2. **Now it's Player B's turn.** B only gets to toss if A got a Tail (1/2 chance).
* If B gets H (1/2 chance), B wins! So, the chance of B winning on their first turn is (1/2 for A's Tail) * (1/2 for B's Head) = 1/4.
* If B gets Tail (T) (1/2 chance), then B didn't win, and it's C's turn. This means both A and B got Tails (1/2 * 1/2 = 1/4 chance so far).

3. **Now it's Player C's turn.** C only gets to toss if A got T (1/2 chance) AND B got T (1/2 chance).
* If C gets H (1/2 chance), C wins! So, the chance of C winning on their first turn is (1/2 for A's Tail) * (1/2 for B's Tail) * (1/2 for C's Head) = 1/8.
* If C gets Tail (T) (1/2 chance), then C didn't win. This means A, B, and C all got Tails (TTT). The chance of this happening is (1/2 * 1/2 * 1/2) = 1/8.

Okay, so what happens if all three get Tails (TTT)? Well, the game just starts over with A! It's like a brand new game, but we know it only happened because of that 1/8 chance of TTT.
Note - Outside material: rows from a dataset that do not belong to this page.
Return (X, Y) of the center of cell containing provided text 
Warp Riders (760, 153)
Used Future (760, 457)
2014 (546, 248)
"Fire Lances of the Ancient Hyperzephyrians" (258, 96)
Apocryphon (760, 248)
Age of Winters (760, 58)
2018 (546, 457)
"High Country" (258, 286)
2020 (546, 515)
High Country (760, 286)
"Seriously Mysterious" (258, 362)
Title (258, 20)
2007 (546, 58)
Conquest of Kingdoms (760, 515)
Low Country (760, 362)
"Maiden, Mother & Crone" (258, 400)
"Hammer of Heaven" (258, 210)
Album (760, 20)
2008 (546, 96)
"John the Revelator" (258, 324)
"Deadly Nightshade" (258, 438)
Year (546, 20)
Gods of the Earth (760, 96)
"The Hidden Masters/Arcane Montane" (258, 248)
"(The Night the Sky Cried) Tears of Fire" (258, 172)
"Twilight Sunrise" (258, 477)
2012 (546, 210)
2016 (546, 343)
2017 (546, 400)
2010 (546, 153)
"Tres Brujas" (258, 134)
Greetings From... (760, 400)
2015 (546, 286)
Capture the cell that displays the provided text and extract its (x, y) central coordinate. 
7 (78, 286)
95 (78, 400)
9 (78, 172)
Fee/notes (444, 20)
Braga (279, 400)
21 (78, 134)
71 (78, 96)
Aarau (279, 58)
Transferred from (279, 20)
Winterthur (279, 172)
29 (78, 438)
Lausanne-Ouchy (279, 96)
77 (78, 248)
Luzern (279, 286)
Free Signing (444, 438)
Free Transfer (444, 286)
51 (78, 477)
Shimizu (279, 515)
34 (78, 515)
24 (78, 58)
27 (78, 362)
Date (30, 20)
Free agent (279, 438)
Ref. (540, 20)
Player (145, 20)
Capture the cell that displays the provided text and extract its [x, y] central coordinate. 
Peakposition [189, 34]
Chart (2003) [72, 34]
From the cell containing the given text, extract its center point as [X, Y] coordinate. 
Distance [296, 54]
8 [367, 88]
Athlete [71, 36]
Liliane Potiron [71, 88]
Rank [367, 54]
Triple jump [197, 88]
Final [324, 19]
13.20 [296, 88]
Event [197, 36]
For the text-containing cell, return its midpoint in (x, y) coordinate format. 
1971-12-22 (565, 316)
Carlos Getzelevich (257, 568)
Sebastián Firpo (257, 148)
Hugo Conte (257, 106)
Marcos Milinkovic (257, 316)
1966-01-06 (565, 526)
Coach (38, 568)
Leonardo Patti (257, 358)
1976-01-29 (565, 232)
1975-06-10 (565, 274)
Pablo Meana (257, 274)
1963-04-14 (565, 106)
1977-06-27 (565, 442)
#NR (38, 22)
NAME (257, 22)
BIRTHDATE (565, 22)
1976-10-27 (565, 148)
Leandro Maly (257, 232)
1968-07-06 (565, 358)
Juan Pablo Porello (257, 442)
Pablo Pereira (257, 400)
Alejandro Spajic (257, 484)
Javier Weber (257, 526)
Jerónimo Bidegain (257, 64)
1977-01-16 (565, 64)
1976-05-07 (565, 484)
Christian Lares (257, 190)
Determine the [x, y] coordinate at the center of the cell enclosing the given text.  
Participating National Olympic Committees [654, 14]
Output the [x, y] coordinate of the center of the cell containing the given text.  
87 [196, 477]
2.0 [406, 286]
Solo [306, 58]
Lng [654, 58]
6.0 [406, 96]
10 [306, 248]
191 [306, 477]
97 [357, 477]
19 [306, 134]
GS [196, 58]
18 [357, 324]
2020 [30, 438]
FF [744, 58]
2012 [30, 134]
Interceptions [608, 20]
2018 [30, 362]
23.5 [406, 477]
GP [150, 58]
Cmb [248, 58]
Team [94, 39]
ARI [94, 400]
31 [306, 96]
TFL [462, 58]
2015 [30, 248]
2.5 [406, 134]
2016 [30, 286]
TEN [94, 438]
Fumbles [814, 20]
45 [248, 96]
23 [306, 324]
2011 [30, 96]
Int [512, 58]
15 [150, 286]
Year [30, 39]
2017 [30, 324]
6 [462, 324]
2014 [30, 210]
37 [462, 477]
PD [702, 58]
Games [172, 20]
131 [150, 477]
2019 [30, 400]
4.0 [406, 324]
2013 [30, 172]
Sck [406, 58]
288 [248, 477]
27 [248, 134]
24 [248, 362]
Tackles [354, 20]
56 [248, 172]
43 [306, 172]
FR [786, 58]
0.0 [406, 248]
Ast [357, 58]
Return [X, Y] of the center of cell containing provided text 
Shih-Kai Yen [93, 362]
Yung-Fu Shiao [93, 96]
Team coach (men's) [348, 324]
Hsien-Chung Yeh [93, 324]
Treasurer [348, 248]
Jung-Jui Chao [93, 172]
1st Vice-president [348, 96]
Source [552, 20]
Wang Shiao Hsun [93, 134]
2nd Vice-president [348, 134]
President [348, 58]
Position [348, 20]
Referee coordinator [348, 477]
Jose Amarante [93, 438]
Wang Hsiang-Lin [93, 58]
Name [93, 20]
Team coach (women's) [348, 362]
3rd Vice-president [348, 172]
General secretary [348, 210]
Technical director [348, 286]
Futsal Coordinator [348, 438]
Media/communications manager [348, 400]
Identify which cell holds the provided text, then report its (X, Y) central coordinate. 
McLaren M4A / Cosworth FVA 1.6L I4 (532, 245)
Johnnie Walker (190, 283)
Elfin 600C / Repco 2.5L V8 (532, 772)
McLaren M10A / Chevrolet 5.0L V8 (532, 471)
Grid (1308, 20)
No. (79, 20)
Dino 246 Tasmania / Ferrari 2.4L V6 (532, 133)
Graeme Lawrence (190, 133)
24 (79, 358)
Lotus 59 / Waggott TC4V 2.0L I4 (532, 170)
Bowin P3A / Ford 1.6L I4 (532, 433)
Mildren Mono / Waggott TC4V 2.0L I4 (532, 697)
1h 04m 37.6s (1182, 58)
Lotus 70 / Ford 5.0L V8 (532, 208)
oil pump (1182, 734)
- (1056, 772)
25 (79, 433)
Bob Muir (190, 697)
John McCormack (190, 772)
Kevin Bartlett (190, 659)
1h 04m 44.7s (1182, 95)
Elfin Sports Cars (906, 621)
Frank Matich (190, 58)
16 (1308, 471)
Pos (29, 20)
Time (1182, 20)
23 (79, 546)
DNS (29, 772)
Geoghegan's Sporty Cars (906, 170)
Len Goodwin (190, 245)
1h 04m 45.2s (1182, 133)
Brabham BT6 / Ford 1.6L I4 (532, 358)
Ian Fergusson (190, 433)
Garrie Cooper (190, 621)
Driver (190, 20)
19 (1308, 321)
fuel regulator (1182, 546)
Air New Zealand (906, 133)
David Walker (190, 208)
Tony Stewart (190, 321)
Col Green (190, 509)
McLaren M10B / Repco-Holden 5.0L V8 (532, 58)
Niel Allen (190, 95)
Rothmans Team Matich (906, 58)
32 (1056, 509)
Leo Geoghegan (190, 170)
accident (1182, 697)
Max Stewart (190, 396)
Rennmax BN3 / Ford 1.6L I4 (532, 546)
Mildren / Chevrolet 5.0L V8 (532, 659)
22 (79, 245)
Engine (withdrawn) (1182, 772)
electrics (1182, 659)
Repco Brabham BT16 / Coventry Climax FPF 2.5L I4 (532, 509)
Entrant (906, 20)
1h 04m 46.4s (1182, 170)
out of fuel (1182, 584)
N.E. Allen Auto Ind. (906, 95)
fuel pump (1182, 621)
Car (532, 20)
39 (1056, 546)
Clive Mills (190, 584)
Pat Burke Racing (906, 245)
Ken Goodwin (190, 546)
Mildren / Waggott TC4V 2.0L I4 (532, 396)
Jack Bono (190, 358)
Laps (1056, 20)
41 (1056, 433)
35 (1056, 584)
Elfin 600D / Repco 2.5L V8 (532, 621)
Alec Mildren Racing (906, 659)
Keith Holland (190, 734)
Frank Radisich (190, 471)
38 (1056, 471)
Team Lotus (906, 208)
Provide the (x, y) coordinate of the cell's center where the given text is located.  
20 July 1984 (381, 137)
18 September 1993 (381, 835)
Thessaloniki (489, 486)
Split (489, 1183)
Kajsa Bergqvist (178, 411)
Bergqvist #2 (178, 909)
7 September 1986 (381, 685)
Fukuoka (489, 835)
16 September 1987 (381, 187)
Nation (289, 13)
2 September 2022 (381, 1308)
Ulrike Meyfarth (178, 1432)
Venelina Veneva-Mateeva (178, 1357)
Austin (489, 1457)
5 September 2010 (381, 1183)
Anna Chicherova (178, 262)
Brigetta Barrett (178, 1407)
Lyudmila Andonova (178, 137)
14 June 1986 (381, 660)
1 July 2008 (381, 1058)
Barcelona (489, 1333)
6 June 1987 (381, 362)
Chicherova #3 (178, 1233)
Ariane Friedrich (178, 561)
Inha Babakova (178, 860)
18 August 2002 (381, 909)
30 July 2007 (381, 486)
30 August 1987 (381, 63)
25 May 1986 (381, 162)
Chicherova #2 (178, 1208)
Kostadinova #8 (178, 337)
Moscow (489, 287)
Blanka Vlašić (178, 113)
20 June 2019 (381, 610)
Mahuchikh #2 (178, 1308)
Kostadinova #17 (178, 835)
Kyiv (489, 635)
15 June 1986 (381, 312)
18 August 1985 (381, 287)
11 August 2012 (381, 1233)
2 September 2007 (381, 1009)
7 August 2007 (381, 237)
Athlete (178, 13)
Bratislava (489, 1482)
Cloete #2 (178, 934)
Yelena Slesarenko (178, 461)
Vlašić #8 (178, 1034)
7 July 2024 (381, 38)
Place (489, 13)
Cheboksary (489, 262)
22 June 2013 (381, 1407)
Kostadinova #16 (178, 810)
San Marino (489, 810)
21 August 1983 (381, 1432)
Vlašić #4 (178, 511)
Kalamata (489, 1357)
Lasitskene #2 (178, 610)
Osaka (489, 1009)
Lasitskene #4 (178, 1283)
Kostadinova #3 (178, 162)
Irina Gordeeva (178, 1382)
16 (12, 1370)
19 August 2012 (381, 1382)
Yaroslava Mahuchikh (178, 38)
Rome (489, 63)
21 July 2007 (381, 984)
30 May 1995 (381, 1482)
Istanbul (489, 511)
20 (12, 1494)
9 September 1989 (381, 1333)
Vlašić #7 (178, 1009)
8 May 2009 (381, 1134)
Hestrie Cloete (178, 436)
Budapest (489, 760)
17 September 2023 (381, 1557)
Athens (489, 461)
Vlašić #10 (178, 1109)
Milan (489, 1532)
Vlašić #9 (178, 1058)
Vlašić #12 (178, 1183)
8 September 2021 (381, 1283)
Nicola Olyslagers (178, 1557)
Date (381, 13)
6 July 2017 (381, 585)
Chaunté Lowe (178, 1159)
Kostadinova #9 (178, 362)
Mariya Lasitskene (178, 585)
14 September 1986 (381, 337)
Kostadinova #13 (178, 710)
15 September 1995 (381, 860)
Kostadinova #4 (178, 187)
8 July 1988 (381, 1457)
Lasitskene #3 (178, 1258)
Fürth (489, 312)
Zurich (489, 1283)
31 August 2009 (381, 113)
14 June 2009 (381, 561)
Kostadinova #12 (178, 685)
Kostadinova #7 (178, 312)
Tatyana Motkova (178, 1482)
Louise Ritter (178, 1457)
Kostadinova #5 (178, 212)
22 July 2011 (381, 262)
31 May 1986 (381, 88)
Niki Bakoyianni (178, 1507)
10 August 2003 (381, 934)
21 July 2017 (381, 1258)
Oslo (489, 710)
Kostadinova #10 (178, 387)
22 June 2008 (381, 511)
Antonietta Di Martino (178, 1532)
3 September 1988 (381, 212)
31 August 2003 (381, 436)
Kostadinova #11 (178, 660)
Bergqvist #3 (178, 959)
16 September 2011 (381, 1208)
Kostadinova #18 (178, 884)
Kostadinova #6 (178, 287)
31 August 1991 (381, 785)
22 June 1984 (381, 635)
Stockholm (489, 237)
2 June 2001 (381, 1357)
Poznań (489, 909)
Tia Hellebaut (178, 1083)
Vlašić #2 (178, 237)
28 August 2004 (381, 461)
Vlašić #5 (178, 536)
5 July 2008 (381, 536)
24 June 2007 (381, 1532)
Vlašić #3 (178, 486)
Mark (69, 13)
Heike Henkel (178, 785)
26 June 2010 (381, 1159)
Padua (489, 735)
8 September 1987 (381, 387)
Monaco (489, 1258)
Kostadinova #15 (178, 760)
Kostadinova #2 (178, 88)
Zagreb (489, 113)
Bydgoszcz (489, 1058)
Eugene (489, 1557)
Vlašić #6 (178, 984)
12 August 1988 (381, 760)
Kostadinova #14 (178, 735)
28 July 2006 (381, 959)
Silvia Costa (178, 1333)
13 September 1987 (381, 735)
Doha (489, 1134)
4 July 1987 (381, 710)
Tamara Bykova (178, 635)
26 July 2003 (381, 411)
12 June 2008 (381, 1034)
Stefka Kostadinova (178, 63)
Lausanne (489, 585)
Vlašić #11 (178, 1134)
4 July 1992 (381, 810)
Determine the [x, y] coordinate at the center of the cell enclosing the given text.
Let's call the total winning chances for A, B, and C:
* **A's total chance (let's call it 'A_win')**
* **B's total chance (let's call it 'B_win')**
* **C's total chance (let's call it 'C_win')**

Here's the cool trick:
* **A_win** is made of two parts: A winning immediately (1/2 chance) PLUS the chance that the game restarts (1/8 chance) AND THEN A wins in that restarted game. So, we can write it like this:
A_win = 1/2 + (1/8) * A_win
To figure out A_win, we can do some simple math:
Let's imagine A_win is like a whole pie. If we take away (1/8) of that pie from itself, we are left with 7/8 of A_win. So:
(7/8) * A_win = 1/2
Now, to get A_win by itself, we multiply both sides by 8/7:
A_win = (1/2) * (8/7) = 8/14 = **4/7**

* **B_win** is made of two parts: B winning on their first turn (1/4 chance) PLUS the chance that the game restarts (1/8 chance) AND THEN B wins in that restarted game. So:
B_win = 1/4 + (1/8) * B_win
Let's do the same trick:
(7/8) * B_win = 1/4
B_win = (1/4) * (8/7) = 8/28 = **2/7**

* **C_win** is made of two parts: C winning on their first turn (1/8 chance) PLUS the chance that the game restarts (1/8 chance) AND THEN C wins in that restarted game. So:
C_win = 1/8 + (1/8) * C_win
Same trick:
(7/8) * C_win = 1/8
C_win = (1/8) * (8/7) = **1/7**

To double-check, let's add up all their chances: 4/7 + 2/7 + 1/7 = 7/7 = 1. That's a whole pie! So we got it right!